OBJECTIVE: The circulating irisin increases energy expenditure and improves insulin resistance in mice and humans. The improvement of insulin resistance ameliorates atherosclerosis. Therefore, we hypothesized that irisin alleviates atherosclerosis in diabetes. METHODS: Endothelial function was measured by acetylcholine-induced endothelium-dependent vasodilation using aortic rings in apolipoprotein E-Null (apoE(-/-)) streptozotocin-induced diabeticmice. Atherosclerotic lesion was evaluated by plaque area and inflammatory response in aortas. In addition, the endothelium-protective effects of irisin were also further investigated in primary human umbilical vein endothelial cells (HUVECs) in vitro. RESULTS: The in vivo experiments showed that irisin treatment significantly improved endothelial dysfunction, decreased endothelial apoptosis, and predominantly decreased atherosclerotic plaque area of both en face and cross sections when compared with normal saline-treated diabeticmice.

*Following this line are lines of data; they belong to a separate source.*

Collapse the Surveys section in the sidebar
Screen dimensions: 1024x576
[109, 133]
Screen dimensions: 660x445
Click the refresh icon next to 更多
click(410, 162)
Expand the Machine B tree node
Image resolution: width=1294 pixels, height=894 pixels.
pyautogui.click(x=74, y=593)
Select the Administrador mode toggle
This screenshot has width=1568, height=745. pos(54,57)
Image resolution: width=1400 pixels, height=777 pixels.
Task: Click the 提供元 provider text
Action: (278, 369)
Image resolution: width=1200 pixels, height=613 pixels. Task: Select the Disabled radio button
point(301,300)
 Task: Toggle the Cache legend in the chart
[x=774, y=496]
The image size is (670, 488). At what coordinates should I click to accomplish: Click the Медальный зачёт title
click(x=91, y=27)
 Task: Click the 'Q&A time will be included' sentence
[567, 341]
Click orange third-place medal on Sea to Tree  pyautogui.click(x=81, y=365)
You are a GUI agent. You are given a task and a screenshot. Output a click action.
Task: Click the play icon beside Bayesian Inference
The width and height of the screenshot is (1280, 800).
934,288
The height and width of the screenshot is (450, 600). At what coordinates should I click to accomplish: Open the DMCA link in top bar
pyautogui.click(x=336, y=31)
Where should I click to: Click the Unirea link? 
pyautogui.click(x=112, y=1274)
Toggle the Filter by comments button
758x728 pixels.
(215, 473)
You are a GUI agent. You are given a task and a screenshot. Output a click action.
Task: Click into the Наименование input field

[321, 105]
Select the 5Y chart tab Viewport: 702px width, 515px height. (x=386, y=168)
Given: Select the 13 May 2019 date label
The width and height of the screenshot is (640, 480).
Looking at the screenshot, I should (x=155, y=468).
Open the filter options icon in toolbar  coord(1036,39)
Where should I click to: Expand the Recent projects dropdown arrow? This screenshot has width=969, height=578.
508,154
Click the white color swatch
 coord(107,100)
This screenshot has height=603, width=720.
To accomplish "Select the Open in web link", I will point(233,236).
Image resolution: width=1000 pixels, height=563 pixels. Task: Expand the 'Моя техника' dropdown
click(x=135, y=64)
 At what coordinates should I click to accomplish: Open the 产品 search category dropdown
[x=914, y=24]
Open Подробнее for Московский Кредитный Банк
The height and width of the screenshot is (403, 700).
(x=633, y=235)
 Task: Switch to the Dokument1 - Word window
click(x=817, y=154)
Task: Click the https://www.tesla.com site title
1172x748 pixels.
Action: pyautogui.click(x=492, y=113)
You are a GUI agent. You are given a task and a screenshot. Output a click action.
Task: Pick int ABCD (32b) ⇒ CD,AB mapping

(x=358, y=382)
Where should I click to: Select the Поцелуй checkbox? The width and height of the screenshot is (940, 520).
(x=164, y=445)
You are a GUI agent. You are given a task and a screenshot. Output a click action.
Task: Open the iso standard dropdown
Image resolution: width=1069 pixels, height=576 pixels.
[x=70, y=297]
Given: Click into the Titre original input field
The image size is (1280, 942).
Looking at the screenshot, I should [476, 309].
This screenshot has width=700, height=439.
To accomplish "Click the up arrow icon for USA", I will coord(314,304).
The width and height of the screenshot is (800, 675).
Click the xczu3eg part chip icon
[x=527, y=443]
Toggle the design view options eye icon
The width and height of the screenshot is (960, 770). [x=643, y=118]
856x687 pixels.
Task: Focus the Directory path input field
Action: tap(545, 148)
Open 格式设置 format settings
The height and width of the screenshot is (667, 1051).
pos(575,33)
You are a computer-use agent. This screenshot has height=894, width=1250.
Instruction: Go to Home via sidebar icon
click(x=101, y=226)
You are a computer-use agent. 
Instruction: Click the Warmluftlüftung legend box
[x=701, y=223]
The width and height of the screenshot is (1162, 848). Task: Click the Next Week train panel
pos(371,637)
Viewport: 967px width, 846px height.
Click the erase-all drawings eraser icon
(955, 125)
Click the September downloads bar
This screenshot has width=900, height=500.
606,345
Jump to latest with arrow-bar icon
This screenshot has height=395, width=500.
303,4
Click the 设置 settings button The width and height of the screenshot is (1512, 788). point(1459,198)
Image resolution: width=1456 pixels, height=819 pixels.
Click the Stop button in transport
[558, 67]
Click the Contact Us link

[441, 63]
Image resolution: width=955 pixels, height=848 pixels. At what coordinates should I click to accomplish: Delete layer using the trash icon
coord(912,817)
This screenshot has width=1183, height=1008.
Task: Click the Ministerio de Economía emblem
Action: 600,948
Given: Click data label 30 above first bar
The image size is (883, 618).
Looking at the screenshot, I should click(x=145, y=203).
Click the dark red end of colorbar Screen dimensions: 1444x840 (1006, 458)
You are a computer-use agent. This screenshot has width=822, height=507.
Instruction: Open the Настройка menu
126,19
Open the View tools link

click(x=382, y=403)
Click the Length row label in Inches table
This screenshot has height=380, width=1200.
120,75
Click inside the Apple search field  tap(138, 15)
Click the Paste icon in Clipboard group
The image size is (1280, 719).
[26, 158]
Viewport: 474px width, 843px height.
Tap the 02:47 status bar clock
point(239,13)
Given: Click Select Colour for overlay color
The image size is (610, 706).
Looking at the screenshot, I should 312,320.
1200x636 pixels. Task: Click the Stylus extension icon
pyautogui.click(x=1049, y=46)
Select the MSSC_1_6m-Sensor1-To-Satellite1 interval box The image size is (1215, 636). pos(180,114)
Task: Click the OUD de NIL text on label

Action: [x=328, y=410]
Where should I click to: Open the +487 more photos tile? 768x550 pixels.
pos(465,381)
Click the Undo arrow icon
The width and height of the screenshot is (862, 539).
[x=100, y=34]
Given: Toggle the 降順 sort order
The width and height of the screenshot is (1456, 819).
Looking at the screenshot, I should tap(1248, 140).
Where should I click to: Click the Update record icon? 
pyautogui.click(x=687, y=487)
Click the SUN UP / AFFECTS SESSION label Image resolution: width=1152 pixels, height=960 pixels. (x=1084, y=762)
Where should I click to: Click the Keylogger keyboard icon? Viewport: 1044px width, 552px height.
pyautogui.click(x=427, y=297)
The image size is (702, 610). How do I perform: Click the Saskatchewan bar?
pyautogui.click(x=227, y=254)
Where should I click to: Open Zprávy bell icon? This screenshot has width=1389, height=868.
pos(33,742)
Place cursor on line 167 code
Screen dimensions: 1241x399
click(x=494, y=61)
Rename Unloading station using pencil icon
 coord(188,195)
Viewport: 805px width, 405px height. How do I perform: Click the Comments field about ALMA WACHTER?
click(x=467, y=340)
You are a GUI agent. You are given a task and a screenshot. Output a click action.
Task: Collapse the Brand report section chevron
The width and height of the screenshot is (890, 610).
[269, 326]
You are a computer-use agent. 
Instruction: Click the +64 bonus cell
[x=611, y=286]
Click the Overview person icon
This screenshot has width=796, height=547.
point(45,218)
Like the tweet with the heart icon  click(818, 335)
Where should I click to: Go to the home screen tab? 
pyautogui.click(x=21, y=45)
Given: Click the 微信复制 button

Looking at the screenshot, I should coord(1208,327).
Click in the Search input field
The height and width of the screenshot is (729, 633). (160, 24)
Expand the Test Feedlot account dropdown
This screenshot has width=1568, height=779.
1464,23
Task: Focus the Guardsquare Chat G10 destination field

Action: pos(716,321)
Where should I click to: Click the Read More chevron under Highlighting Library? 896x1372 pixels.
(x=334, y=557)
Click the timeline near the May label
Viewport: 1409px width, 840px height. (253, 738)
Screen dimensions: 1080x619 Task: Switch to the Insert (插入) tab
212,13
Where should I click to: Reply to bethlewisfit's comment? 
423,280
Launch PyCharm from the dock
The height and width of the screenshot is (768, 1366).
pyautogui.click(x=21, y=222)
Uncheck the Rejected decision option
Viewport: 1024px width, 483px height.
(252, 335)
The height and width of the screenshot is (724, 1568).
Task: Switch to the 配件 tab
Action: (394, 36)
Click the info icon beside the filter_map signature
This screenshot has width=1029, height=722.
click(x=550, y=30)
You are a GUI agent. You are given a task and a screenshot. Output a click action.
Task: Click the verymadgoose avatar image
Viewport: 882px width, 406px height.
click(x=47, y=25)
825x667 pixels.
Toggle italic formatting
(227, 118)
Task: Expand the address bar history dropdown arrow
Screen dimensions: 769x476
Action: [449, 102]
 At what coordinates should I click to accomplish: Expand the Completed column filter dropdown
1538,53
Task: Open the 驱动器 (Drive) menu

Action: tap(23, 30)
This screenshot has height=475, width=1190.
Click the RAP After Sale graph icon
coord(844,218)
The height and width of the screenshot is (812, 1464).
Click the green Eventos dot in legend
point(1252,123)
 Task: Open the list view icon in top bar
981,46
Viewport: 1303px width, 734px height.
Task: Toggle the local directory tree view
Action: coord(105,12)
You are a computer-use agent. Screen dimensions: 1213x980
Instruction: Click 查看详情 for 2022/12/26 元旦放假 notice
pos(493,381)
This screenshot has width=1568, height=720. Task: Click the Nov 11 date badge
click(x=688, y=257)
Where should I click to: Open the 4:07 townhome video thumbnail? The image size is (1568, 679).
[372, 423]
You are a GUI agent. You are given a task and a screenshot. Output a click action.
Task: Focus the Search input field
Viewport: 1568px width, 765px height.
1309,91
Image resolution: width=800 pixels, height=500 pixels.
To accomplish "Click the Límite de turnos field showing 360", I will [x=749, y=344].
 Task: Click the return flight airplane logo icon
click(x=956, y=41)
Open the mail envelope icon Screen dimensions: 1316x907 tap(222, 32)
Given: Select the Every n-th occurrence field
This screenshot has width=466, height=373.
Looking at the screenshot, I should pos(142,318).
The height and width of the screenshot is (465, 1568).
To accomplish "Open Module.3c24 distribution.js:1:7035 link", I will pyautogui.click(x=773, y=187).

Moreover, the infiltrating macrophages and T lymphocytes within plaque and the mRNA expression levels of inflammatory cytokines in aortas were also significantly reduced by irisin treatment in mice. The in vitro experiments revealed that irisin inhibited high glucose-induced apoptosis, oxidative stress and increased antioxidant enzymes expression in HUVECs, and pretreatment with LY294002, l-NAME, AMPK-siRNA or eNOS-siRNA, attenuated the protection of irisin on HUVECs apoptosis induced by high glucose. In addition, the in vivo and in vitro experiments showed that irisin increased the phosphorylation of AMPK, Akt and eNOS in aortas and cultured HUVECs. CONCLUSIONS: The present study indicates that systemic administration of irisin may be protected against endothelial injury and ameliorated atherosclerosis in apoE(-/-) diabeticmice. The endothelium-protective action of irisin was through activation of AMPK-PI3K-Akt-eNOS signaling pathway. Irisin could be therapeutic for atherosclerotic vascular diseases in diabetes.